Copy every line of the listing exactly.

*-*-*

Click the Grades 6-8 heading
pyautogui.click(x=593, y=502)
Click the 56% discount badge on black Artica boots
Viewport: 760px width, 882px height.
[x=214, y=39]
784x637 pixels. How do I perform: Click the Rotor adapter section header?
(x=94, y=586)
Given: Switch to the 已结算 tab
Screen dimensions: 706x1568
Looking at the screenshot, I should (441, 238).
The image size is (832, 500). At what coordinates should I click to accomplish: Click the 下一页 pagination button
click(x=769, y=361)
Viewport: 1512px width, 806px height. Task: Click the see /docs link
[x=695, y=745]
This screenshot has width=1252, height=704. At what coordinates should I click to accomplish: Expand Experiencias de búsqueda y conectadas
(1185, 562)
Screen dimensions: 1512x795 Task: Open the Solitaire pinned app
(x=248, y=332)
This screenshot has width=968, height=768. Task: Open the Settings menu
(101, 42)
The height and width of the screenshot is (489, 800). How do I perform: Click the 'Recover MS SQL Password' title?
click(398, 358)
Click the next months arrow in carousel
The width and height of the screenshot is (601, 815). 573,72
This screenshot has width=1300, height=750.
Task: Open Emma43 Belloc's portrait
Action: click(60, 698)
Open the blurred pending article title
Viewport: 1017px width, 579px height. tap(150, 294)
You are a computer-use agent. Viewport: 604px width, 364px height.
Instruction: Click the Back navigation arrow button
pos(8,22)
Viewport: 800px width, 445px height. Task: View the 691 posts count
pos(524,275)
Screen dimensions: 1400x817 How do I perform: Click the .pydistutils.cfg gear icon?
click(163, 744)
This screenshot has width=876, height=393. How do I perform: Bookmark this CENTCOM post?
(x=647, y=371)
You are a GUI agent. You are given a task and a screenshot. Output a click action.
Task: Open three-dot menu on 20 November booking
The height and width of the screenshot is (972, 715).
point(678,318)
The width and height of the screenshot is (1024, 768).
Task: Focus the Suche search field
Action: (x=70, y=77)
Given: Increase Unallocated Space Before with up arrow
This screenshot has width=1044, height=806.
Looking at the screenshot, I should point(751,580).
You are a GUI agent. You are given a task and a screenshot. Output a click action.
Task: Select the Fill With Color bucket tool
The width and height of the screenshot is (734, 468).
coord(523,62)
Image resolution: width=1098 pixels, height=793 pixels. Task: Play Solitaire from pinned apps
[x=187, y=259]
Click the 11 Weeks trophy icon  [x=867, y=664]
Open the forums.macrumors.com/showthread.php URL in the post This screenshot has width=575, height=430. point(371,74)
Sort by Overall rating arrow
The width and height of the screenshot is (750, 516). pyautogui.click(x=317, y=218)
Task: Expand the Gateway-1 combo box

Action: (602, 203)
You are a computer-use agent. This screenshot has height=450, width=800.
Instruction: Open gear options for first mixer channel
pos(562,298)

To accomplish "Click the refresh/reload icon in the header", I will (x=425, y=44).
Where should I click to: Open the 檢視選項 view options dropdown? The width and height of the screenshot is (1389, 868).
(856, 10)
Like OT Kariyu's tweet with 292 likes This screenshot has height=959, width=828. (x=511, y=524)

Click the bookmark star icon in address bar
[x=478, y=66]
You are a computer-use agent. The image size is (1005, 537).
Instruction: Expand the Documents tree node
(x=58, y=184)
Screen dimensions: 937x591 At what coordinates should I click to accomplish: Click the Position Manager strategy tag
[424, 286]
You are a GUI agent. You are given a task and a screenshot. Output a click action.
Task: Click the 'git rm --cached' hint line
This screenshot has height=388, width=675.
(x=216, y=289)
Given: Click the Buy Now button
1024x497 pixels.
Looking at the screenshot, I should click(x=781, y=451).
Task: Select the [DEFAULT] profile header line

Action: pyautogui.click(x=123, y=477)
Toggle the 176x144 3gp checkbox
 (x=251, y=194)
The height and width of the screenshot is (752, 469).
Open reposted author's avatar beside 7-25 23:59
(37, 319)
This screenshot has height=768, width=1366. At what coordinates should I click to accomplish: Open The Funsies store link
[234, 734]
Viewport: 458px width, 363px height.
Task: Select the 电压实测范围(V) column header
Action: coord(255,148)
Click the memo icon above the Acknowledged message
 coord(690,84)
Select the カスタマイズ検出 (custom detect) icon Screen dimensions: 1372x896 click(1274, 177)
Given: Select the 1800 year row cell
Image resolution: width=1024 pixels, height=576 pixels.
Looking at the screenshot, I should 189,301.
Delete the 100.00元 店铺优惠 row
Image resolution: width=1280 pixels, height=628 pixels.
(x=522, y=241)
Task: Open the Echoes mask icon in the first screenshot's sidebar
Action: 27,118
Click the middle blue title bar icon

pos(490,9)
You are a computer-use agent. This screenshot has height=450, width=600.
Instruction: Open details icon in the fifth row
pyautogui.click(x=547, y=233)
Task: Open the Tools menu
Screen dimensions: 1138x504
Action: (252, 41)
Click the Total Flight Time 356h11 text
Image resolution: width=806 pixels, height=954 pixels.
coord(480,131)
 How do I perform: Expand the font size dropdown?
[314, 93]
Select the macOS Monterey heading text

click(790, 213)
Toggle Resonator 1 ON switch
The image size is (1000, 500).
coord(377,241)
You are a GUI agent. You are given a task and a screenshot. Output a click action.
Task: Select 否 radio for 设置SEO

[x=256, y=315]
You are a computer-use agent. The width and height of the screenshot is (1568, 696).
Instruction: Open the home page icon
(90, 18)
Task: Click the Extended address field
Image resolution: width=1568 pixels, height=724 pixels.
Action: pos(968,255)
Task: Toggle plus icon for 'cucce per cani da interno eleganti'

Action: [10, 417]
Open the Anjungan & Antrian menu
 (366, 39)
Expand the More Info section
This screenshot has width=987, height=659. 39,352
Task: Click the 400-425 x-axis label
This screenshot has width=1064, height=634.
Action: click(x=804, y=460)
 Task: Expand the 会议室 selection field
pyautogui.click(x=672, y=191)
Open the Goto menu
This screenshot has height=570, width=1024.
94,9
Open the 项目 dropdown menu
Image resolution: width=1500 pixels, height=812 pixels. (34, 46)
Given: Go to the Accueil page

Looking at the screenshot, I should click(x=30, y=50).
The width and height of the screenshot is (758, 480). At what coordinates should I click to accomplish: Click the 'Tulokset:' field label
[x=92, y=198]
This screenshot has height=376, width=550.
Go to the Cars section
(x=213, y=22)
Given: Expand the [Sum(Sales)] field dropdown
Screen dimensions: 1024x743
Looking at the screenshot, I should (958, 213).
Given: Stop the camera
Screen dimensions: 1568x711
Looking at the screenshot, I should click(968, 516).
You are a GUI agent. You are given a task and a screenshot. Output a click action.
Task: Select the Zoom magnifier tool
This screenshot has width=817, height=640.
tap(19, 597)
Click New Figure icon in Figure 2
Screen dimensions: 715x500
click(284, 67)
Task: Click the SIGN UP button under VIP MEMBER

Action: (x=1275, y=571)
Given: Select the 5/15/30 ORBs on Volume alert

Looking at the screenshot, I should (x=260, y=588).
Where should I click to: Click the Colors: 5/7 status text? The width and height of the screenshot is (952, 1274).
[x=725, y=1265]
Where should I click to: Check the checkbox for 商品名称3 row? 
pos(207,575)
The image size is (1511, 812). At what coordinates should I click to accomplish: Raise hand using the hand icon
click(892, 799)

*-*-*

_OUTPUT OF THE TASK_:
Click the Grades 6-8 heading
pyautogui.click(x=593, y=502)
Click the 56% discount badge on black Artica boots
Viewport: 760px width, 882px height.
[x=214, y=39]
784x637 pixels. How do I perform: Click the Rotor adapter section header?
(x=94, y=586)
Given: Switch to the 已结算 tab
Screen dimensions: 706x1568
Looking at the screenshot, I should (441, 238).
The image size is (832, 500). At what coordinates should I click to accomplish: Click the 下一页 pagination button
click(x=769, y=361)
Viewport: 1512px width, 806px height. Task: Click the see /docs link
[x=695, y=745]
This screenshot has width=1252, height=704. At what coordinates should I click to accomplish: Expand Experiencias de búsqueda y conectadas
(1185, 562)
Screen dimensions: 1512x795 Task: Open the Solitaire pinned app
(x=248, y=332)
This screenshot has width=968, height=768. Task: Open the Settings menu
(101, 42)
The height and width of the screenshot is (489, 800). How do I perform: Click the 'Recover MS SQL Password' title?
click(398, 358)
Click the next months arrow in carousel
The width and height of the screenshot is (601, 815). 573,72
This screenshot has width=1300, height=750.
Task: Open Emma43 Belloc's portrait
Action: click(60, 698)
Open the blurred pending article title
Viewport: 1017px width, 579px height. tap(150, 294)
You are a computer-use agent. Viewport: 604px width, 364px height.
Instruction: Click the Back navigation arrow button
pos(8,22)
Viewport: 800px width, 445px height. Task: View the 691 posts count
pos(524,275)
Screen dimensions: 1400x817 How do I perform: Click the .pydistutils.cfg gear icon?
click(163, 744)
This screenshot has width=876, height=393. How do I perform: Bookmark this CENTCOM post?
(x=647, y=371)
You are a GUI agent. You are given a task and a screenshot. Output a click action.
Task: Open three-dot menu on 20 November booking
The height and width of the screenshot is (972, 715).
point(678,318)
The width and height of the screenshot is (1024, 768).
Task: Focus the Suche search field
Action: (x=70, y=77)
Given: Increase Unallocated Space Before with up arrow
This screenshot has width=1044, height=806.
Looking at the screenshot, I should point(751,580).
You are a GUI agent. You are given a task and a screenshot. Output a click action.
Task: Select the Fill With Color bucket tool
The width and height of the screenshot is (734, 468).
coord(523,62)
Image resolution: width=1098 pixels, height=793 pixels. Task: Play Solitaire from pinned apps
[x=187, y=259]
Click the 11 Weeks trophy icon  [x=867, y=664]
Open the forums.macrumors.com/showthread.php URL in the post This screenshot has width=575, height=430. point(371,74)
Sort by Overall rating arrow
The width and height of the screenshot is (750, 516). pyautogui.click(x=317, y=218)
Task: Expand the Gateway-1 combo box

Action: (602, 203)
You are a computer-use agent. This screenshot has height=450, width=800.
Instruction: Open gear options for first mixer channel
pos(562,298)

To accomplish "Click the refresh/reload icon in the header", I will (x=425, y=44).
Where should I click to: Open the 檢視選項 view options dropdown? The width and height of the screenshot is (1389, 868).
(856, 10)
Like OT Kariyu's tweet with 292 likes This screenshot has height=959, width=828. (x=511, y=524)

Click the bookmark star icon in address bar
[x=478, y=66]
You are a computer-use agent. The image size is (1005, 537).
Instruction: Expand the Documents tree node
(x=58, y=184)
Screen dimensions: 937x591 At what coordinates should I click to accomplish: Click the Position Manager strategy tag
[424, 286]
You are a GUI agent. You are given a task and a screenshot. Output a click action.
Task: Click the 'git rm --cached' hint line
This screenshot has height=388, width=675.
(x=216, y=289)
Given: Click the Buy Now button
1024x497 pixels.
Looking at the screenshot, I should click(x=781, y=451).
Task: Select the [DEFAULT] profile header line

Action: pyautogui.click(x=123, y=477)
Toggle the 176x144 3gp checkbox
 (x=251, y=194)
The height and width of the screenshot is (752, 469).
Open reposted author's avatar beside 7-25 23:59
(37, 319)
This screenshot has height=768, width=1366. At what coordinates should I click to accomplish: Open The Funsies store link
[234, 734]
Viewport: 458px width, 363px height.
Task: Select the 电压实测范围(V) column header
Action: coord(255,148)
Click the memo icon above the Acknowledged message
 coord(690,84)
Select the カスタマイズ検出 (custom detect) icon Screen dimensions: 1372x896 click(1274, 177)
Given: Select the 1800 year row cell
Image resolution: width=1024 pixels, height=576 pixels.
Looking at the screenshot, I should 189,301.
Delete the 100.00元 店铺优惠 row
Image resolution: width=1280 pixels, height=628 pixels.
(x=522, y=241)
Task: Open the Echoes mask icon in the first screenshot's sidebar
Action: 27,118
Click the middle blue title bar icon

pos(490,9)
You are a computer-use agent. This screenshot has height=450, width=600.
Instruction: Open details icon in the fifth row
pyautogui.click(x=547, y=233)
Task: Open the Tools menu
Screen dimensions: 1138x504
Action: (252, 41)
Click the Total Flight Time 356h11 text
Image resolution: width=806 pixels, height=954 pixels.
coord(480,131)
 How do I perform: Expand the font size dropdown?
[314, 93]
Select the macOS Monterey heading text

click(790, 213)
Toggle Resonator 1 ON switch
The image size is (1000, 500).
coord(377,241)
You are a GUI agent. You are given a task and a screenshot. Output a click action.
Task: Select 否 radio for 设置SEO

[x=256, y=315]
You are a computer-use agent. The width and height of the screenshot is (1568, 696).
Instruction: Open the home page icon
(90, 18)
Task: Click the Extended address field
Image resolution: width=1568 pixels, height=724 pixels.
Action: pos(968,255)
Task: Toggle plus icon for 'cucce per cani da interno eleganti'

Action: [10, 417]
Open the Anjungan & Antrian menu
 (366, 39)
Expand the More Info section
This screenshot has width=987, height=659. 39,352
Task: Click the 400-425 x-axis label
This screenshot has width=1064, height=634.
Action: click(x=804, y=460)
 Task: Expand the 会议室 selection field
pyautogui.click(x=672, y=191)
Open the Goto menu
This screenshot has height=570, width=1024.
94,9
Open the 项目 dropdown menu
Image resolution: width=1500 pixels, height=812 pixels. (34, 46)
Given: Go to the Accueil page

Looking at the screenshot, I should click(x=30, y=50).
The width and height of the screenshot is (758, 480). At what coordinates should I click to accomplish: Click the 'Tulokset:' field label
[x=92, y=198]
This screenshot has height=376, width=550.
Go to the Cars section
(x=213, y=22)
Given: Expand the [Sum(Sales)] field dropdown
Screen dimensions: 1024x743
Looking at the screenshot, I should (958, 213).
Given: Stop the camera
Screen dimensions: 1568x711
Looking at the screenshot, I should click(968, 516).
You are a GUI agent. You are given a task and a screenshot. Output a click action.
Task: Select the Zoom magnifier tool
This screenshot has width=817, height=640.
tap(19, 597)
Click New Figure icon in Figure 2
Screen dimensions: 715x500
click(284, 67)
Task: Click the SIGN UP button under VIP MEMBER

Action: (x=1275, y=571)
Given: Select the 5/15/30 ORBs on Volume alert

Looking at the screenshot, I should (x=260, y=588).
Where should I click to: Click the Colors: 5/7 status text? The width and height of the screenshot is (952, 1274).
[x=725, y=1265]
Where should I click to: Check the checkbox for 商品名称3 row? 
pos(207,575)
The image size is (1511, 812). At what coordinates should I click to accomplish: Raise hand using the hand icon
click(892, 799)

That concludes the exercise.